A square pyramid has a base in which each side is 10 inches. The height of the pyramid is 14 inches. What is the volume of the square pyramid to the nearest inch?

Answer

**step1 Calculate the Area of the Square Base**

First, we need to find the area of the square base. The formula for the area of a square is the side length multiplied by itself.

Area of Base = Side Length × Side Length

Given that each side of the base is 10 inches, we can substitute this value into the formula:

$$10 \text{ inches} \times 10 \text{ inches} = 100 \text{ square inches}$$

**step2 Calculate the Volume of the Square Pyramid**

Now that we have the area of the base, we can calculate the volume of the square pyramid. The formula for the volume of a pyramid is one-third of the base area multiplied by the height.

Volume = $$\frac{1}{3}$$ × Area of Base × Height

We found the area of the base to be 100 square inches, and the height of the pyramid is given as 14 inches. Substitute these values into the formula:

$$ \frac{1}{3} \times 100 \text{ square inches} \times 14 \text{ inches} $$

$$ \frac{1}{3} \times 1400 \text{ cubic inches} $$

$$ 466.666... \text{ cubic inches} $$

**step3 Round the Volume to the Nearest Inch**

The problem asks for the volume to the nearest inch. We need to round our calculated volume to the nearest whole number.

466.666... \text{ cubic inches}

Since the digit in the tenths place is 6 (which is 5 or greater), we round up the ones digit.

$$ \approx 467 \text{ cubic inches} $$

Alternative answer

Answer: 467 cubic inches Explain
This is a question about finding the volume of a pyramid . The solving step is:

First, I need to figure out the area of the bottom part of the pyramid, which is called the base. Since the base is a square and each side is 10 inches long, I multiply 10 inches by 10 inches.
10 inches * 10 inches = 100 square inches.

Next, I think about how tall the pyramid is. It says the height is 14 inches. If this were a simple box (a prism) with the same bottom and height, its volume would be the base area times the height.
100 square inches * 14 inches = 1400 cubic inches.

But a pyramid isn't a solid block like a box! It comes to a point at the top. The cool trick I learned is that the volume of a pyramid is always exactly one-third of what a box with the same base and height would be. So, I need to divide that 1400 by 3.
1400 / 3 = 466.666... cubic inches.

Finally, the problem asks for the answer to the nearest inch. Since I have 466.666..., the .666... means it's closer to 467 than 466.
So, rounded to the nearest inch, the volume is 467 cubic inches!

Alternative answer

Answer: 467 cubic inches Explain
This is a question about finding the volume of a square pyramid. The solving step is:

First, I need to find the area of the square base. Since each side of the base is 10 inches, the area of the base is 10 inches * 10 inches = 100 square inches.

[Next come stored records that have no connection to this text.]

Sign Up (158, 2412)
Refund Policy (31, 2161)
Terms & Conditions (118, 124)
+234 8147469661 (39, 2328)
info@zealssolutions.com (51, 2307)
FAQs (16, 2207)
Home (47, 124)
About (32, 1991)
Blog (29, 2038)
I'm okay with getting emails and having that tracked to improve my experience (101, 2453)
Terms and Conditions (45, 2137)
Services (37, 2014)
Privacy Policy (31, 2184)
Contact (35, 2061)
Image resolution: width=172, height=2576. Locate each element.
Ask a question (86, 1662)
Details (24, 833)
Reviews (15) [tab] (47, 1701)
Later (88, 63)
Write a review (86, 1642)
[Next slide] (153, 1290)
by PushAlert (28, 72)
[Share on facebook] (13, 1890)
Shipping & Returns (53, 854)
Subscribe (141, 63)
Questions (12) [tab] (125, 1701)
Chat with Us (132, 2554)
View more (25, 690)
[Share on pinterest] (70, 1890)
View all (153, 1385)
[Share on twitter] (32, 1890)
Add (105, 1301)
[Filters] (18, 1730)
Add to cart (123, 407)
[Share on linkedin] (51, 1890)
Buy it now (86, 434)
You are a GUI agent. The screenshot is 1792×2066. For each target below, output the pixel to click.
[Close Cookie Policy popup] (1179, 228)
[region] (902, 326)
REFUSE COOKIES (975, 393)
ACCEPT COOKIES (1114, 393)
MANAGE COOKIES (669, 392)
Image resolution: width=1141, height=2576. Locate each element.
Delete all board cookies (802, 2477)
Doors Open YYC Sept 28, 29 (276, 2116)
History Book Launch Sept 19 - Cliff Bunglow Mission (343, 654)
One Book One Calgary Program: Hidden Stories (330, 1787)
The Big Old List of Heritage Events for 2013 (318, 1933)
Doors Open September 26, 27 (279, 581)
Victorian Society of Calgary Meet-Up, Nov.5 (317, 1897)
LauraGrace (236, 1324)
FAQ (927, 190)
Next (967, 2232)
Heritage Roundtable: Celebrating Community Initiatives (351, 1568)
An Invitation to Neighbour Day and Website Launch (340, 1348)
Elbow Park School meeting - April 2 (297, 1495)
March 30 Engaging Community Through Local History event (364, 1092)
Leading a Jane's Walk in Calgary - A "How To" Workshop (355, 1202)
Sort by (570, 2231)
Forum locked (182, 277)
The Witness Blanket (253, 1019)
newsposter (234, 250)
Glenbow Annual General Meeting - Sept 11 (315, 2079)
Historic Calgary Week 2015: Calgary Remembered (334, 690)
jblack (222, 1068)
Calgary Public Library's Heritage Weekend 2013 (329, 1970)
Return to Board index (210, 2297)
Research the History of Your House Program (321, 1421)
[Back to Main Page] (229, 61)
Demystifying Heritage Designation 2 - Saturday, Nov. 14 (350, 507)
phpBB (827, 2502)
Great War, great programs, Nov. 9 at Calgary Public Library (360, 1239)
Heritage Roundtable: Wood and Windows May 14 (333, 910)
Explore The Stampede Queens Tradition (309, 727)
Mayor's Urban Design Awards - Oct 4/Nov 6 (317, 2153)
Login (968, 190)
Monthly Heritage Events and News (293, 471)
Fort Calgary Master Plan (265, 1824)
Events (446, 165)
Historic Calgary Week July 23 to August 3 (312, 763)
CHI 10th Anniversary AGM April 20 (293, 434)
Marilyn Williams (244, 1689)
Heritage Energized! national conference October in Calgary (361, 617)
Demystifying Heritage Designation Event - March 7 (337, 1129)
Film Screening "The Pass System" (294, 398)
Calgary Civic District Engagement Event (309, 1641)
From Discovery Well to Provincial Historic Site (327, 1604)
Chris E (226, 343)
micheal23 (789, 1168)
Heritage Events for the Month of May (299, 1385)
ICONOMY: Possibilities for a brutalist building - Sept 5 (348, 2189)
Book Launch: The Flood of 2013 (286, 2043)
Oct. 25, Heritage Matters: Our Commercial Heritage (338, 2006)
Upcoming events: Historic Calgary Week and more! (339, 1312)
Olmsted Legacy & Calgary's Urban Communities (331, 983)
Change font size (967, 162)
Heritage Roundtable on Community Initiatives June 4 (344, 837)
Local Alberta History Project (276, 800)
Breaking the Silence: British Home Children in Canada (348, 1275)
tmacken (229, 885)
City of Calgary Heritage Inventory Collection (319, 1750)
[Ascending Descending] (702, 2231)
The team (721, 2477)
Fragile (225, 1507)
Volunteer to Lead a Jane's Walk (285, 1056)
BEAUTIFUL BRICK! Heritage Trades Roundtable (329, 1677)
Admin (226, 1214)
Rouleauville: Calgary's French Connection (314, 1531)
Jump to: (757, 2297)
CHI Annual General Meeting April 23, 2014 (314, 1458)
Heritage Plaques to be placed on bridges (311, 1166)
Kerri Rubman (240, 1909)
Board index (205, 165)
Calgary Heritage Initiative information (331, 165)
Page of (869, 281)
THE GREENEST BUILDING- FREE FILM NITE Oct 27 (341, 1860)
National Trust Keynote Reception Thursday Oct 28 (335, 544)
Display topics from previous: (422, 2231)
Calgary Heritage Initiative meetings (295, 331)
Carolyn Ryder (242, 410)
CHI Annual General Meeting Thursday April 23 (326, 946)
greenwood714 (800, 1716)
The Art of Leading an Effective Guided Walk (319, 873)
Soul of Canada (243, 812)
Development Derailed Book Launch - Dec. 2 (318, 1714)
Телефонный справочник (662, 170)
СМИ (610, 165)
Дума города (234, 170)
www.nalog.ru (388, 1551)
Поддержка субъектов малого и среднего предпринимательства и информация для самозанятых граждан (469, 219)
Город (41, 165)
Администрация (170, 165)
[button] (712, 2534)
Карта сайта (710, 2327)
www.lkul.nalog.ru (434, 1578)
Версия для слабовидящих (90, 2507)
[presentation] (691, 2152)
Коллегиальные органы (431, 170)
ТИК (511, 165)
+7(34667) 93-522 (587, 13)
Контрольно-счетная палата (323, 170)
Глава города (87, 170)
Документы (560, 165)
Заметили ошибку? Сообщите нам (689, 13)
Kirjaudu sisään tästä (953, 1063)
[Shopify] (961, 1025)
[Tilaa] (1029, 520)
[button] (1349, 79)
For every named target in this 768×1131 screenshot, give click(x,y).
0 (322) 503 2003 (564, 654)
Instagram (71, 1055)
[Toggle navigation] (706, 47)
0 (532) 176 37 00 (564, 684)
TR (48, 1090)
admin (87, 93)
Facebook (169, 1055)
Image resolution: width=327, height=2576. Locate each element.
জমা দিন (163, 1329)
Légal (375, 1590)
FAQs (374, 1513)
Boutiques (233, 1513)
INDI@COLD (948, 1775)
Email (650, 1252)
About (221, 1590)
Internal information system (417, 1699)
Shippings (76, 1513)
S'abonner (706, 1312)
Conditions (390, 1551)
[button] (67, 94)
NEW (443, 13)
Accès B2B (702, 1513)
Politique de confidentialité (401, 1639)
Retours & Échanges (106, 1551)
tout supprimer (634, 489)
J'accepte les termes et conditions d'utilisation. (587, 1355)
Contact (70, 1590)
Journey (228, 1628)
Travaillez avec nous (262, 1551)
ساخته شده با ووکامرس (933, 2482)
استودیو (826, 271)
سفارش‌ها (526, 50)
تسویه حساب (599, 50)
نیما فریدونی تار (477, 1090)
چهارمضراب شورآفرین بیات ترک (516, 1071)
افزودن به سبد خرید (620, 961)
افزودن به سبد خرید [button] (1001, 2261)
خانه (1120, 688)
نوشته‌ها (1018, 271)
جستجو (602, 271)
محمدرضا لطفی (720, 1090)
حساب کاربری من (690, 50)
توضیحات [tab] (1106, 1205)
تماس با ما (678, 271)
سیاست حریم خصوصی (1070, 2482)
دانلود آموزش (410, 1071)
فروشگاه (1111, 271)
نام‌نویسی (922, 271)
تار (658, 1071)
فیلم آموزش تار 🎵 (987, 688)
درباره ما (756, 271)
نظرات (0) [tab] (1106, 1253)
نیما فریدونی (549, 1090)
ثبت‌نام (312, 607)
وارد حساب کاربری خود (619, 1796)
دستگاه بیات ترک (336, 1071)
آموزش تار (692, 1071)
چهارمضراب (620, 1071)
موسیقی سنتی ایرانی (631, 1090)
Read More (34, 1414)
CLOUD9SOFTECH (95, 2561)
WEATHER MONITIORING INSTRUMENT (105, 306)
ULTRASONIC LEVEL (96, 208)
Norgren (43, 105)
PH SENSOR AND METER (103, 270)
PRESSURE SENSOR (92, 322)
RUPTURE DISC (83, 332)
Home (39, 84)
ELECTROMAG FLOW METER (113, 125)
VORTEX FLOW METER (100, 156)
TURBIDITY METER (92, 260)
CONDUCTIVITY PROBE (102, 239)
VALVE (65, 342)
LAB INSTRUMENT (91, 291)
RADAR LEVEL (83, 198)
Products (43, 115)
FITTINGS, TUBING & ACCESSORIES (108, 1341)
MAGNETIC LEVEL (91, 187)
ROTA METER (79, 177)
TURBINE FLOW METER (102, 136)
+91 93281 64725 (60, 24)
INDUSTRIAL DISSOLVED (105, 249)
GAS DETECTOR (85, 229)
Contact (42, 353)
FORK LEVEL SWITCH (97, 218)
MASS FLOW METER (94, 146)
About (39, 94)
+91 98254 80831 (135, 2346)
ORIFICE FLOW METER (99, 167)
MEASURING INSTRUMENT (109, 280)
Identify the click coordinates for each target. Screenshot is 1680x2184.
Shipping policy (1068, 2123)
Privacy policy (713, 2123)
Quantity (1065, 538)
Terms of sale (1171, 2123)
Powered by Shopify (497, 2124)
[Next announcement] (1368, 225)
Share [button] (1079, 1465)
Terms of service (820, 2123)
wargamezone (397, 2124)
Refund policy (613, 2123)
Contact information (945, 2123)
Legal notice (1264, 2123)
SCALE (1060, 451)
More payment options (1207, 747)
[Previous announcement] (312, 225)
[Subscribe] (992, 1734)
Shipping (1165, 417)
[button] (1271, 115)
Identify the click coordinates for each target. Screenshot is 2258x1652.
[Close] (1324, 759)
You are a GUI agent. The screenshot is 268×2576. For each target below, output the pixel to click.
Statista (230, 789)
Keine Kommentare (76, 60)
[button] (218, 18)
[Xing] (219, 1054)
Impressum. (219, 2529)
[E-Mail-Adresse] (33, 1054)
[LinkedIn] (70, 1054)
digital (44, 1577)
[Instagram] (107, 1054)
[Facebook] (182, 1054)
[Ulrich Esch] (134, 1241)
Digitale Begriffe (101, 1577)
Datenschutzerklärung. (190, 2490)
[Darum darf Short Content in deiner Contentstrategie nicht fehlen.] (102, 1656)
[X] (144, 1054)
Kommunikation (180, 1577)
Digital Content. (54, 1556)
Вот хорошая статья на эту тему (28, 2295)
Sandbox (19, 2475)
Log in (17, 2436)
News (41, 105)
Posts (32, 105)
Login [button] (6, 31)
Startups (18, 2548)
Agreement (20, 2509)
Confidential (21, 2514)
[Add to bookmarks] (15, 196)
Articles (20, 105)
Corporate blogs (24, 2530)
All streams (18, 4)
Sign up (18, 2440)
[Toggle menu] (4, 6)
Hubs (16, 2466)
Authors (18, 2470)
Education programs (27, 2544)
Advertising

Next, I use the formula for the volume of a pyramid, which is (1/3) * Base Area * Height.
I know the Base Area is 100 square inches and the Height is 14 inches.
So, I multiply: (1/3) * 100 * 14.
That's (1/3) * 1400.
When I divide 1400 by 3, I get 466.666...

Finally, the problem asks to round to the nearest inch. Since the digit after the decimal point is 6 (which is 5 or greater), I round up to 467.
So, the volume of the pyramid is 467 cubic inches.

Alternative answer

Answer: 467 cubic inches Explain
This is a question about the volume of a pyramid . The solving step is:

First, we need to find the area of the square base. Since each side is 10 inches, the area is 10 inches * 10 inches = 100 square inches.
Then, we use the formula for the volume of a pyramid, which is (1/3) * (Area of the Base) * Height.
So, we multiply 1/3 by 100 square inches and then by the height, which is 14 inches.
That's (1/3) * 100 * 14 = (1/3) * 1400.
When we divide 1400 by 3, we get 466.666...
The problem asks us to round to the nearest inch, so 466.666... becomes 467 cubic inches.